> _READING PASSAGE_

HM Coroners Court Woking Surrey

Psychiatric bed shortages in Surrey


A man tragically took his own life in Surrey after a mental health relapse, prompting a coroner to warn of a shortage of psychiatric beds in Surrey hospitals.

Jonathan Harris, 52, who suffered from paranoid schizophrenia, died by suicide  on June 27, 2022. 

If an inpatient psychiatric hospital bed had been available just days earlier, Jonathan would not have died, the coroner ruled. Coroner Anna Crawford judged that action should be taken to prevent future deaths. 

Bed shortages for mental health patients in Surrey, as well as nationwide, has been an ongoing issue for NHS Trusts. Many patients are forced to move up to 60 miles away from home to receive treatment because there are few beds in their area.  The court heard that this is in the context of a national shortage of suitably qualified psychiatrists.

Following a lengthy psychiatric inpatient stay in Camberley in November 2021, Jonathan was under the care of Surrey Heath Community Mental Health Recovery Service, which is part of Surrey and Borders Partnership NHS Foundation Trust.

Jonathan was prescribed anti-psychotic medication.  In February and May 2022, Jonathan requested for his medication to be reduced to fortnightly and then once every three weeks.

The reduction in medication in May 2022 was judged as “premature”  by the coroner. Jonathan had reportedly shown signs of appearing “suspicious” when he was seen by the Surrey Heath Mental Health Team (MHT) on May 4. However, these signs were not explored.

The mental health team were also aware Mr Harris was moving house, meaning and move to a new community mental health team, which may affect his wellbeing.

> _ACTIVITY 1_
Decide whether each statement agrees with the article on psychiatric bed shortages in Surrey, answering yes or no and quoting the words from the article that settle it.
(a) Jonathan Harris was 52 years old.
(b) The coroner considered the May 2022 reduction in medication appropriate.
(c) Some patients have to travel as far as 60 miles from home to be treated.
> _ACTIVITY 2_
Write the next paragraph of the article on psychiatric bed shortages in Surrey, picking up right after its final sentence.
The material that follows comes from a different source and is unrelated to the article above.

> _DATA FOR ANALYSIS_
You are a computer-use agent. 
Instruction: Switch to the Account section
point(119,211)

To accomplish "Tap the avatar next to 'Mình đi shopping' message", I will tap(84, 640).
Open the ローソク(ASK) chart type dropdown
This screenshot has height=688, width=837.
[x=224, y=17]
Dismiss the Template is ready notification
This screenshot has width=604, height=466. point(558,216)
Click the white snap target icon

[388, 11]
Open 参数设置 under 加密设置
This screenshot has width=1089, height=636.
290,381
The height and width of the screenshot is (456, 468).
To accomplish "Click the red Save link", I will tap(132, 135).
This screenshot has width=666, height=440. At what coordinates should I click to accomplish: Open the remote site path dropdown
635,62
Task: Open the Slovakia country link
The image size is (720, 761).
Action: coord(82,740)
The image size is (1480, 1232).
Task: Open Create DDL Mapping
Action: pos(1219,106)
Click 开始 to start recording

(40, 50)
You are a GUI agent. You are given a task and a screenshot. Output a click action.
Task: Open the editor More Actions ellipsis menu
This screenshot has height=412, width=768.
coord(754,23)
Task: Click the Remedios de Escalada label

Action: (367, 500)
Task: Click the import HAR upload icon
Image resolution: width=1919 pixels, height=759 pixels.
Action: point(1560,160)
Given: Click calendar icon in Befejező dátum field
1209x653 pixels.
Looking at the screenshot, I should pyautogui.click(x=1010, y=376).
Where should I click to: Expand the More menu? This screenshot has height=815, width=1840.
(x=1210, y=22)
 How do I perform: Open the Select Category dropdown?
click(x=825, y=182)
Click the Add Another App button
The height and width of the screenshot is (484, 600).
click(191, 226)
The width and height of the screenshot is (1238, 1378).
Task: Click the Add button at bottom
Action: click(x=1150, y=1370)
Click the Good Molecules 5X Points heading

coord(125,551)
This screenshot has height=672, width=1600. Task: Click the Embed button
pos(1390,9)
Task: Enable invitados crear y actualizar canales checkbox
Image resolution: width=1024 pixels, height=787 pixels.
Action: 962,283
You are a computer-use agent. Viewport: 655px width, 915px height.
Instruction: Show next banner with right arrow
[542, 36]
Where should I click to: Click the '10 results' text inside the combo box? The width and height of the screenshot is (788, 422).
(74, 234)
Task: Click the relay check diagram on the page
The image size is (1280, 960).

> _FINAL ANSWER 1_
(a) Yes: "Jonathan Harris, 52, who suffered from paranoid schizophrenia"
(b) No: "judged as “premature”"
(c) Yes: "Many patients are forced to move up to 60 miles away from home to receive treatment"

> _FINAL ANSWER 2_
Jonathan’s mental health continued to deteriorate and on June 24 it the MHT decided that he required an assessment under the Mental Health Act. 

No inpatient bed was available and therefore the assessment did not take place. If Jonathan had been assessed, he would have been detained under the Mental Health Act and admitted to hospital.

The coroner said: “Mr Harris would not have taken his own life had he remained well and the relapse of his paranoid schizophrenia materially contributed to his death.

“Mr Harris would not have died had an inpatient psychiatric hospital bed been available on either 24, 25 or 26 June 2022.

“The court also heard that there is an ongoing shortage of available inpatient psychiatric beds in Surrey and that this is in the context of a national shortage of inpatient psychiatric beds. The court is concerned that both of these matters present a risk of future deaths.”

The Prevention of Future Deaths report was issued to NHS England rather than to Surrey and Borders Partnership. NHS England was invited to comment; it said it is working to the coroner’s deadline of 56 days to respond with the action it will take or proposed to take, and such information is not yet available.